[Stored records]
· · · · ·

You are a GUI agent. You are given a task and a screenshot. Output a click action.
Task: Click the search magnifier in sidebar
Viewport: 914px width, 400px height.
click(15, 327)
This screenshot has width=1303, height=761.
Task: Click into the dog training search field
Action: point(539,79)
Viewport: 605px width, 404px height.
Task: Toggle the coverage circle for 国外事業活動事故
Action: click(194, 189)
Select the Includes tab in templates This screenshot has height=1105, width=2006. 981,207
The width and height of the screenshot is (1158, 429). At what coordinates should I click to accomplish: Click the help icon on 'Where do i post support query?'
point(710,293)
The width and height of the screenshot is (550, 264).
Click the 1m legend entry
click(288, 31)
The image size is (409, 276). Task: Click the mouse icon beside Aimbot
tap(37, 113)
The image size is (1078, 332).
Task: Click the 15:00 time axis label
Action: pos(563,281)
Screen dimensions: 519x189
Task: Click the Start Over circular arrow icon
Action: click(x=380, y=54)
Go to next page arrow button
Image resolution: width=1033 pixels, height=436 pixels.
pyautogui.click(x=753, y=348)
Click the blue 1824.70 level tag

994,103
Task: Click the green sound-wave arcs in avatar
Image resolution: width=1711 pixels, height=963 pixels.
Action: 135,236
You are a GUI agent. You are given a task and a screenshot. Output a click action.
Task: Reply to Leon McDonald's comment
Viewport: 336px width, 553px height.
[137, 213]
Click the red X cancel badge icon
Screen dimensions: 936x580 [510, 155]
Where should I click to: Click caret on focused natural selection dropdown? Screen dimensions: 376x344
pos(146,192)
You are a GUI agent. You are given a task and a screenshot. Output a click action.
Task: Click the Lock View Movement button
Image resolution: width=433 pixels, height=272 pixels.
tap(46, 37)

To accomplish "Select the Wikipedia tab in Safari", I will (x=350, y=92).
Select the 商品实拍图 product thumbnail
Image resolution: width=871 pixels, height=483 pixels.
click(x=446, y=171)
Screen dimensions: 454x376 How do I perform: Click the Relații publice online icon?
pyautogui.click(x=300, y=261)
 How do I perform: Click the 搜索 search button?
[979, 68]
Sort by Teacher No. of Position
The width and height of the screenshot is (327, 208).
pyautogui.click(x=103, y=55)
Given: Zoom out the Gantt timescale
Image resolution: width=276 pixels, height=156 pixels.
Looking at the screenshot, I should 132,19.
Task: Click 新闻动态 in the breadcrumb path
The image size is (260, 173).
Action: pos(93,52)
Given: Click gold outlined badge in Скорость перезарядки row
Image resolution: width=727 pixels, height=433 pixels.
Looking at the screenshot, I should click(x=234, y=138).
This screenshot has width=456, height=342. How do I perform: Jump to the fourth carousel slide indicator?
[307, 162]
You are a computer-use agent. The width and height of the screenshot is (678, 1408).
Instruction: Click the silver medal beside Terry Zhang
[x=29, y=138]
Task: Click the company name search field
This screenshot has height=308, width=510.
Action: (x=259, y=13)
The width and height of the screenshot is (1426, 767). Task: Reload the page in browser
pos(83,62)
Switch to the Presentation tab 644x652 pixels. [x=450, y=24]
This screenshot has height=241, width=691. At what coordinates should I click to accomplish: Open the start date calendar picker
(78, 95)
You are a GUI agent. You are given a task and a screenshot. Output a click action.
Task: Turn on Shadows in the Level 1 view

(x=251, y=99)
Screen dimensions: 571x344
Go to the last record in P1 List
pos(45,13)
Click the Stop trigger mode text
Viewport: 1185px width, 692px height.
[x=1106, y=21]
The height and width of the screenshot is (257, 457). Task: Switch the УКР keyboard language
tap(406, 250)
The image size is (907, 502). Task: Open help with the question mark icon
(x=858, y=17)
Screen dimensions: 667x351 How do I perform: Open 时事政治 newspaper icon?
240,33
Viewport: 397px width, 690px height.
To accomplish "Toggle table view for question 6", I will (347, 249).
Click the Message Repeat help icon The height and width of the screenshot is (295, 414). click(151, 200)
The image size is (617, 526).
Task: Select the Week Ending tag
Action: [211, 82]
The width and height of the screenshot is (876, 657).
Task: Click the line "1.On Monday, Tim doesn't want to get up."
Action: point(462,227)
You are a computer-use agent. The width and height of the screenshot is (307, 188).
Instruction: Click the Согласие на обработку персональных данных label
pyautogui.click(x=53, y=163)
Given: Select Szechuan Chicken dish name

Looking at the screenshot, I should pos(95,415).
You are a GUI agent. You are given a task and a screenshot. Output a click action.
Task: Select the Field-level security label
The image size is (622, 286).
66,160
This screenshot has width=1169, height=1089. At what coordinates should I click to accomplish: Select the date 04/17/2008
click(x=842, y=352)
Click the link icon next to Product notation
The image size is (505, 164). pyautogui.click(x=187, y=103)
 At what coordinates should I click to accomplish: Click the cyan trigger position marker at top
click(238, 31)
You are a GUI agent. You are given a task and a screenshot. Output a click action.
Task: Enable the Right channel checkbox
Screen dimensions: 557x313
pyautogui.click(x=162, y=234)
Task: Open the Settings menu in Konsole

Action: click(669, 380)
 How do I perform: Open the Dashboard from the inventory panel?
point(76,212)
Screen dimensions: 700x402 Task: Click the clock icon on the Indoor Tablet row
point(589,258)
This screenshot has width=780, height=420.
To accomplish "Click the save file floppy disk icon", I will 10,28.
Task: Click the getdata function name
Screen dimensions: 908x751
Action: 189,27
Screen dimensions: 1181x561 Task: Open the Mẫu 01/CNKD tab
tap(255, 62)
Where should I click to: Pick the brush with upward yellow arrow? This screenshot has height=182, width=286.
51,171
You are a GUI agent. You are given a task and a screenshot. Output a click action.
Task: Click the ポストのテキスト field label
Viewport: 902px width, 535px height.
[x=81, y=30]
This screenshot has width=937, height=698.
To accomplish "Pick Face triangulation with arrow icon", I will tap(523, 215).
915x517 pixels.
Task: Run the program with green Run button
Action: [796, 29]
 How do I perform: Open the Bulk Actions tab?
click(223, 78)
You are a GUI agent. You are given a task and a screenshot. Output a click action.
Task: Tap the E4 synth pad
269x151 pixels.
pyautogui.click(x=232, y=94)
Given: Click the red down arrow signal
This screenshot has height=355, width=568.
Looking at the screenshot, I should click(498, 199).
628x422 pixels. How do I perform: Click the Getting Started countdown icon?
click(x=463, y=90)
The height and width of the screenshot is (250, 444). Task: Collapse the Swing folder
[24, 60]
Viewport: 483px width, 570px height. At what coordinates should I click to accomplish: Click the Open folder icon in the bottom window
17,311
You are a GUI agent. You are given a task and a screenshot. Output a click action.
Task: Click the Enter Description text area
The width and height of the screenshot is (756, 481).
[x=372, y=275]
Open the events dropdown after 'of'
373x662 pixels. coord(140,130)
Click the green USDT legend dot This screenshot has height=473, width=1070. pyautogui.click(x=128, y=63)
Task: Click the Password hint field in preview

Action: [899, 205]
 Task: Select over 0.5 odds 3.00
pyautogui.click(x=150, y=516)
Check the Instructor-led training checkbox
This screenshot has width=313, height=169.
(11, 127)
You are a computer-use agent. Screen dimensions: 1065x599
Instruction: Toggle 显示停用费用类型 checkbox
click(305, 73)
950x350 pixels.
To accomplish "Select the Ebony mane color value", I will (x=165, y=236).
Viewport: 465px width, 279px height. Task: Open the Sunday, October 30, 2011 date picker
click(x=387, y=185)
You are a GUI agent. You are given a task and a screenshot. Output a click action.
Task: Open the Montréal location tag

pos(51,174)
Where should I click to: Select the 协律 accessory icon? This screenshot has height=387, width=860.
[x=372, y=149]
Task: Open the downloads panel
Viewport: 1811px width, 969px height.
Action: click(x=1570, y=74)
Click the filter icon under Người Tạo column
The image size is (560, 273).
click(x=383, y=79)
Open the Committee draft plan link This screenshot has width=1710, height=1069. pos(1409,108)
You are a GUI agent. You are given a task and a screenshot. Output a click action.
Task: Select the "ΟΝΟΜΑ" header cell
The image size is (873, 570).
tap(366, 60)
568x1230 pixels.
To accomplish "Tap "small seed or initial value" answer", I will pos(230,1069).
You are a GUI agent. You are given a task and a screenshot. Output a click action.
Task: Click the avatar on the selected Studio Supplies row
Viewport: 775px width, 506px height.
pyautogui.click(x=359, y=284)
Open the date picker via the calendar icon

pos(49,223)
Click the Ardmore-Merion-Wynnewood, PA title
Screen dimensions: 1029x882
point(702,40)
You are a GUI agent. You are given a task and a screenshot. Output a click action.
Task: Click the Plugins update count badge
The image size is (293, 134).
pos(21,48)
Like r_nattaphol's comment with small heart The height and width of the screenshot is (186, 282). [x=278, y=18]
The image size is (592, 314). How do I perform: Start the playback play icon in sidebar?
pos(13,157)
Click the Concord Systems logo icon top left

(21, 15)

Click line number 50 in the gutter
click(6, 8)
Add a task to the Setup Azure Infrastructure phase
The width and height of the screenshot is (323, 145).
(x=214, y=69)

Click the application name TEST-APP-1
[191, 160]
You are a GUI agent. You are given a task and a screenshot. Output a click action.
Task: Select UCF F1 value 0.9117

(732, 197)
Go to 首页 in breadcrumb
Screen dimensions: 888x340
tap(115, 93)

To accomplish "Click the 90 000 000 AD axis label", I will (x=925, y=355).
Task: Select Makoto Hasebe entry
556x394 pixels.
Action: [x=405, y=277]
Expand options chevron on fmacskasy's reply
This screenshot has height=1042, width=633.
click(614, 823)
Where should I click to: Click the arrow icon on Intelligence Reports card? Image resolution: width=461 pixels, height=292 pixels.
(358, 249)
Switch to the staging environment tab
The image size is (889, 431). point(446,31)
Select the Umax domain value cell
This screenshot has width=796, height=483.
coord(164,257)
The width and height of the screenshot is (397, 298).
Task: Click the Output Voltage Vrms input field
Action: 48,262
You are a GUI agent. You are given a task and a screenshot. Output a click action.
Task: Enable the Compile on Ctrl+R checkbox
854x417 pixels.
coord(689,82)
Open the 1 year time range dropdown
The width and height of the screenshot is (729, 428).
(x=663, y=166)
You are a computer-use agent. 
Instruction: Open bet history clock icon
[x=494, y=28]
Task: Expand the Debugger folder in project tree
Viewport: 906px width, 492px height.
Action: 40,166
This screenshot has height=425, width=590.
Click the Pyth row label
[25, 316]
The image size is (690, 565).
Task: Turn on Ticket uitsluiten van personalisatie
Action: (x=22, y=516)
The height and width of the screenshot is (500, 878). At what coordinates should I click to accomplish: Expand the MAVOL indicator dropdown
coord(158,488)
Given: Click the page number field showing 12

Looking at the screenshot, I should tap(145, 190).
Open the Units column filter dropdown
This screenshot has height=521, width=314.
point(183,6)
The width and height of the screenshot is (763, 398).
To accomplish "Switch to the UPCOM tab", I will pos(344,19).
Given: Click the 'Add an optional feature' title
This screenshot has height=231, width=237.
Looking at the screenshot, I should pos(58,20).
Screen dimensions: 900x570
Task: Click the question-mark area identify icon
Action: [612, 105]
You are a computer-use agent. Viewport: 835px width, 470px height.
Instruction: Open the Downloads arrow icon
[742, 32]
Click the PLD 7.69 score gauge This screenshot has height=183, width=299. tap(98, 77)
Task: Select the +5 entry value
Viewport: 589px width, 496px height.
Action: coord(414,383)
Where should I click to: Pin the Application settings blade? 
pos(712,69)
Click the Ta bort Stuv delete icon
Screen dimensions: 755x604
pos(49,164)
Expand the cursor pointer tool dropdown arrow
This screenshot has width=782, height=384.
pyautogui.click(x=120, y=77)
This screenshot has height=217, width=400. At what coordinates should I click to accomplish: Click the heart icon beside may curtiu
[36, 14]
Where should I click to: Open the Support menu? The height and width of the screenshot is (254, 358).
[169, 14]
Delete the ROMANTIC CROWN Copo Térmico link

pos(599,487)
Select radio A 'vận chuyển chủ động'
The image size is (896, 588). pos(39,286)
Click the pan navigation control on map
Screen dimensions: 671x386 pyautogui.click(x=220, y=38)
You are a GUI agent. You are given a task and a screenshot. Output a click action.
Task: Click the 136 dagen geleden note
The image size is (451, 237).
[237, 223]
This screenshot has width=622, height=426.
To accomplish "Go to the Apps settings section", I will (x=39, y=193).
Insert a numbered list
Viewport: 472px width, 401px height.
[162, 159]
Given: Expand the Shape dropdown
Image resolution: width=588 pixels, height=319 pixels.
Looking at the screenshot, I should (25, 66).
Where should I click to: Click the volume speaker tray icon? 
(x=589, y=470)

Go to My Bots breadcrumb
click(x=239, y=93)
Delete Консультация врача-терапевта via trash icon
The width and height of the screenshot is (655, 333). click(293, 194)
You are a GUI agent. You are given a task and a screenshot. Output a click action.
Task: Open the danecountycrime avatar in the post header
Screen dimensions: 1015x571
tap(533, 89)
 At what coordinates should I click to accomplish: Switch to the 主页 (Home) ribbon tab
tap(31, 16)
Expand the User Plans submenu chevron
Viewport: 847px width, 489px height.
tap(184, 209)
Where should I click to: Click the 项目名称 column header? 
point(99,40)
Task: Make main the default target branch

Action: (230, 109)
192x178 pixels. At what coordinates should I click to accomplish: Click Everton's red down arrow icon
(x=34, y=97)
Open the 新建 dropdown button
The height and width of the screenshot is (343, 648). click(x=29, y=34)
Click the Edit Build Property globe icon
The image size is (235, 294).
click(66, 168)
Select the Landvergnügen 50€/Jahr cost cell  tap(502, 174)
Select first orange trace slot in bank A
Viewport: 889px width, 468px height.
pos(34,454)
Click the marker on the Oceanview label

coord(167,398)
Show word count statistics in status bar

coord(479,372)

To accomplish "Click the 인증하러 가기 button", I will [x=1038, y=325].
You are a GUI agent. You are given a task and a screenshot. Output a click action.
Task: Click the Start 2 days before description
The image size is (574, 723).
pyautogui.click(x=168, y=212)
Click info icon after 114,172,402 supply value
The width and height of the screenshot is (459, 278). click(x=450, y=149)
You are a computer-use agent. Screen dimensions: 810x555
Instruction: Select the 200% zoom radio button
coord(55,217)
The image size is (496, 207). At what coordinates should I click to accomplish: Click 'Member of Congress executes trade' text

· · · · ·

◆ WHAT YOU ARE ASKED TO DO
Start at the first line of the entries and stop at the line that contains "Task: Click the search magnifier in sidebar". Repeat every line in that span exactly, and nothing beyond it.

◆ TASK RESULT
You are a GUI agent. You are given a task and a screenshot. Output a click action.
Task: Click the search magnifier in sidebar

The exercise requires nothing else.